I vetrini di tessuto compresi 65 campioni polmonari primaria e corrispondenti normali tessuti epiteliali del polmone. L'immunoistochimica è stata eseguita su tessuti in paraffina fissati in formalina utilizzando un anticorpo anti-E2F1 (Cell Signaling Technology) e il metodo di colorazione streptavidina-perossidasi di serie (biotina-streptavidina (ABC) IHC kit di rilevazione, Abcam Inc, US). risultati di immunoistochimica sono stati segnati secondo l'intensità (0-4) e la percentuale di cellule positive punteggio 0: nessuna colorazione; 1: 10% cellule positive; 2: 11-50% cellule positive; 3: 51-75% cellule positive; 4: .75% cells.The positivo espressione relativa è stata ottenuta moltiplicando l'intensità per la percentuale

reporter luciferasi test

A pmirGLO Dual-luciferasi miRNA espressione bersaglio vettoriale è stato utilizzato per la 3. 'saggi di luciferasi -UTR (Promega). I geni bersaglio di miRNA-493 sono stati selezionati sulla base di algoritmi di scansione di destinazione [microRNA.org (http://www.microrna.org/microrna/home.do) e TargetScan (http://www.targetscan.org/) ]. Le sequenze di primer utilizzati sono stati definiti come segue: E2F1 primer forward: GCCTCGAGGAGATGCTCACCTTGTCTCTG, il primer inverso: CTAGCGGCCGCTGGATCTGCTTTTGAGTT. Mutante E2F1 primer forward: GAGGTGAGTGGGG
ACAAGG
CTGATGTGGGCAGGAGGGGTG, mutante E2F1 inverte innesco: CCTGCCCACATCAGCCTTGTCCCCACTCACCTCTCCCATCTC. Il grassetto indica il XhoI (CTCGAG), e sottolineatura indica il sito interno Noti. Corsivo (selvaggio: GACCTTCA, mutante: ACAAGG) indica la sequenza bersaglio. Per il saggio luciferasi 3'-UTR, le cellule 293T sono state cotrasfettate con HSA-miR-493 e pmirGLO Dual-luciferasi miRNA bersaglio vettori di espressione con wild-type o mutante sequenza bersaglio mediante saggio di luciferasi Lipofectamine 2000.The è stata condotta utilizzando il Dual-luciferasi Reporter sistema di analisi (Promega) 48 ore dopo la trasfezione. I dati sono presentati come valore medio ± SD per esperimenti in triplo e confrontati con il livello di wild-type vettori sequenza ottenuti in cellule trasfettate mutante-tipo di sequenza vettore normalizzati al 100%.

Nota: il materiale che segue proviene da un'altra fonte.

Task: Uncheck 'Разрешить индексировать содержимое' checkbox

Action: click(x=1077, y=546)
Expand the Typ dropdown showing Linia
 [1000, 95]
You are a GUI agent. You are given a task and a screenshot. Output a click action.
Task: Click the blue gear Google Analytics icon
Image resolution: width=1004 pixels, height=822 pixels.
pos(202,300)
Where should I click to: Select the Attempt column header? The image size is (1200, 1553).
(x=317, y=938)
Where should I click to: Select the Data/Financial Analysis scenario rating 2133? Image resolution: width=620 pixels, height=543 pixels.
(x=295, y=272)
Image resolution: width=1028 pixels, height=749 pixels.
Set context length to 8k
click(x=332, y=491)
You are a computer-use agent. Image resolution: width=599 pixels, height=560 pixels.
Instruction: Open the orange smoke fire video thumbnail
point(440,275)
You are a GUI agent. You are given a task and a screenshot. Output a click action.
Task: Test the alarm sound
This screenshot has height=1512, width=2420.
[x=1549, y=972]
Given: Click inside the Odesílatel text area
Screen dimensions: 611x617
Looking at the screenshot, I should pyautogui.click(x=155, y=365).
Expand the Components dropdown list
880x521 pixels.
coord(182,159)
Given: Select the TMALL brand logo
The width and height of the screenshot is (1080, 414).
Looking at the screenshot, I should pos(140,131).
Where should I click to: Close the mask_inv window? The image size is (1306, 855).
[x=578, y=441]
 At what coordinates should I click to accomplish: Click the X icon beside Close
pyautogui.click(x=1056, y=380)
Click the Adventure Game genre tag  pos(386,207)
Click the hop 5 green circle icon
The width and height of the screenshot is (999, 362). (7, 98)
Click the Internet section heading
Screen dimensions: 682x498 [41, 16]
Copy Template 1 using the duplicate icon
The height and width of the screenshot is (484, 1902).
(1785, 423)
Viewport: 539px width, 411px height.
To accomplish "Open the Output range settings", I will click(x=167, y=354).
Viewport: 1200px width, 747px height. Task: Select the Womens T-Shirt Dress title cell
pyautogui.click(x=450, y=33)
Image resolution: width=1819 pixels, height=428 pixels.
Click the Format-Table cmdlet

produzione Lentivirus e infezioni

Per costruire un vettore di espressione miR-493, la sequenza precursore di miR-493 (MI0003132) è stato sintetizzato, ricotto e poi inserito il frammento BamHI-HindIII del vettore pGCI-L3 (GeneCopoeia, Inc., Rockville, MD stati Uniti d'America) .I plasmidi lentivirali sono stati co-trasfettate con PLP1, PLP2, e PLP /VSVG (GeneCopoeia, Inc., Rockville, MD stati Uniti d'America) in cellule 293T (Invitrogen), e il surnatante contenente il virus, sono stati preparati in base alle le istruzioni del produttore. Per l'infezione lentivirus, le cellule sono state incubate con supernatanti virus contenenti in presenza di 6 mg /ml polibrene. Le cellule infette sono state selezionate in presenza di 2 mg /ml puromicina per generare due coppie di linee di cellule monoclonali stabili (una linea cellulare stabile che esprimono miR-493, 95D-miR-493, H1975-miR-493 e la loro linea cellulare stabile di controllo, Tutti i test statistici erano a due code.